### Try it
Please copy every line of the material exactly.

### The records

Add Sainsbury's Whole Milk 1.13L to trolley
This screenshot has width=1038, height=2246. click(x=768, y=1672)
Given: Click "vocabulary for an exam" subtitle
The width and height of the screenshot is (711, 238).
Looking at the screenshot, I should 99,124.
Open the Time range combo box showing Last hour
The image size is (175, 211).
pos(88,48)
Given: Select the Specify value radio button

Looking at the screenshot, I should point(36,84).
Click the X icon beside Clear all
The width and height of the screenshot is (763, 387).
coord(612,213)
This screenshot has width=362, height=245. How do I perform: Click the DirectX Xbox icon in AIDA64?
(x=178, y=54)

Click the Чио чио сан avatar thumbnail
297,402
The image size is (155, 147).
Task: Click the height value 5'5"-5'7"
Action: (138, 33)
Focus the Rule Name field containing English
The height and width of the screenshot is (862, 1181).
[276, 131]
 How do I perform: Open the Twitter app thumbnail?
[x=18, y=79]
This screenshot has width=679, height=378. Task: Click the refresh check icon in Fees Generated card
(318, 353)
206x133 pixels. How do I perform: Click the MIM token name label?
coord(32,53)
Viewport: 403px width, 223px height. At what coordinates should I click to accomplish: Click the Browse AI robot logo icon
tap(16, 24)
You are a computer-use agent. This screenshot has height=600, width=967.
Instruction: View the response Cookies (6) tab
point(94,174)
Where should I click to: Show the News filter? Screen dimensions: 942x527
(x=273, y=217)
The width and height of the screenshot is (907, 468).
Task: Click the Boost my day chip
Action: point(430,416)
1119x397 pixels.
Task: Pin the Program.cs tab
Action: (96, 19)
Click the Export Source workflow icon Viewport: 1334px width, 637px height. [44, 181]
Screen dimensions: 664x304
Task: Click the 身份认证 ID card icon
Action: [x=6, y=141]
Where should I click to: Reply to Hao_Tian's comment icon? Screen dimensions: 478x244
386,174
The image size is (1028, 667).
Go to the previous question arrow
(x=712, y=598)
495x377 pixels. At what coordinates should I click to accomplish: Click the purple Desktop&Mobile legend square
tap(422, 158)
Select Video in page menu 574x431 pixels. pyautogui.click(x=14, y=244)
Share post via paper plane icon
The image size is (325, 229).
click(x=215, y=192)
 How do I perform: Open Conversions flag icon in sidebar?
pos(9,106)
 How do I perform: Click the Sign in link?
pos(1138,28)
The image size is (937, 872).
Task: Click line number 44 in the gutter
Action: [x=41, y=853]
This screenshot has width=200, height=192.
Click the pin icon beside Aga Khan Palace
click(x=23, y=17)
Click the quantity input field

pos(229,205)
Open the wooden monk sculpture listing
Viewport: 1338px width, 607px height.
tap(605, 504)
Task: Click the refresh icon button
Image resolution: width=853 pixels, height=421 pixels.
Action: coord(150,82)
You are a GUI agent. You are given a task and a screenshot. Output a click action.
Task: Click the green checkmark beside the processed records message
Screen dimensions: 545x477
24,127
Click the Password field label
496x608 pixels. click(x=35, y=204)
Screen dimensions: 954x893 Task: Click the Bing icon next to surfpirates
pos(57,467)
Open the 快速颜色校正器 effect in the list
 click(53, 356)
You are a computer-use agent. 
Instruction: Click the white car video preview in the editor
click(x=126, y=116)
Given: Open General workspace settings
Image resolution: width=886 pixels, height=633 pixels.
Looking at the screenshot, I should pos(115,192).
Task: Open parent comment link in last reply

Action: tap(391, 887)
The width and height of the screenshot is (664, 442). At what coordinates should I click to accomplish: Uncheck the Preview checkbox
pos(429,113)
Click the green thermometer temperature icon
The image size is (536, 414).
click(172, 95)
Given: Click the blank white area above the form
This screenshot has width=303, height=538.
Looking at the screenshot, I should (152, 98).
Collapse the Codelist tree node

### Exercise result
Add Sainsbury's Whole Milk 1.13L to trolley
This screenshot has width=1038, height=2246. click(x=768, y=1672)
Given: Click "vocabulary for an exam" subtitle
The width and height of the screenshot is (711, 238).
Looking at the screenshot, I should 99,124.
Open the Time range combo box showing Last hour
The image size is (175, 211).
pos(88,48)
Given: Select the Specify value radio button

Looking at the screenshot, I should point(36,84).
Click the X icon beside Clear all
The width and height of the screenshot is (763, 387).
coord(612,213)
This screenshot has width=362, height=245. How do I perform: Click the DirectX Xbox icon in AIDA64?
(x=178, y=54)

Click the Чио чио сан avatar thumbnail
297,402
The image size is (155, 147).
Task: Click the height value 5'5"-5'7"
Action: (138, 33)
Focus the Rule Name field containing English
The height and width of the screenshot is (862, 1181).
[276, 131]
 How do I perform: Open the Twitter app thumbnail?
[x=18, y=79]
This screenshot has width=679, height=378. Task: Click the refresh check icon in Fees Generated card
(318, 353)
206x133 pixels. How do I perform: Click the MIM token name label?
coord(32,53)
Viewport: 403px width, 223px height. At what coordinates should I click to accomplish: Click the Browse AI robot logo icon
tap(16, 24)
You are a computer-use agent. This screenshot has height=600, width=967.
Instruction: View the response Cookies (6) tab
point(94,174)
Where should I click to: Show the News filter? Screen dimensions: 942x527
(x=273, y=217)
The width and height of the screenshot is (907, 468).
Task: Click the Boost my day chip
Action: point(430,416)
1119x397 pixels.
Task: Pin the Program.cs tab
Action: (96, 19)
Click the Export Source workflow icon Viewport: 1334px width, 637px height. [44, 181]
Screen dimensions: 664x304
Task: Click the 身份认证 ID card icon
Action: [x=6, y=141]
Where should I click to: Reply to Hao_Tian's comment icon? Screen dimensions: 478x244
386,174
The image size is (1028, 667).
Go to the previous question arrow
(x=712, y=598)
495x377 pixels. At what coordinates should I click to accomplish: Click the purple Desktop&Mobile legend square
tap(422, 158)
Select Video in page menu 574x431 pixels. pyautogui.click(x=14, y=244)
Share post via paper plane icon
The image size is (325, 229).
click(x=215, y=192)
 How do I perform: Open Conversions flag icon in sidebar?
pos(9,106)
 How do I perform: Click the Sign in link?
pos(1138,28)
The image size is (937, 872).
Task: Click line number 44 in the gutter
Action: [x=41, y=853]
This screenshot has width=200, height=192.
Click the pin icon beside Aga Khan Palace
click(x=23, y=17)
Click the quantity input field

pos(229,205)
Open the wooden monk sculpture listing
Viewport: 1338px width, 607px height.
tap(605, 504)
Task: Click the refresh icon button
Image resolution: width=853 pixels, height=421 pixels.
Action: coord(150,82)
You are a GUI agent. You are given a task and a screenshot. Output a click action.
Task: Click the green checkmark beside the processed records message
Screen dimensions: 545x477
24,127
Click the Password field label
496x608 pixels. click(x=35, y=204)
Screen dimensions: 954x893 Task: Click the Bing icon next to surfpirates
pos(57,467)
Open the 快速颜色校正器 effect in the list
 click(53, 356)
You are a computer-use agent. 
Instruction: Click the white car video preview in the editor
click(x=126, y=116)
Given: Open General workspace settings
Image resolution: width=886 pixels, height=633 pixels.
Looking at the screenshot, I should pos(115,192).
Task: Open parent comment link in last reply

Action: tap(391, 887)
The width and height of the screenshot is (664, 442). At what coordinates should I click to accomplish: Uncheck the Preview checkbox
pos(429,113)
Click the green thermometer temperature icon
The image size is (536, 414).
click(172, 95)
Given: Click the blank white area above the form
This screenshot has width=303, height=538.
Looking at the screenshot, I should (152, 98).
Collapse the Codelist tree node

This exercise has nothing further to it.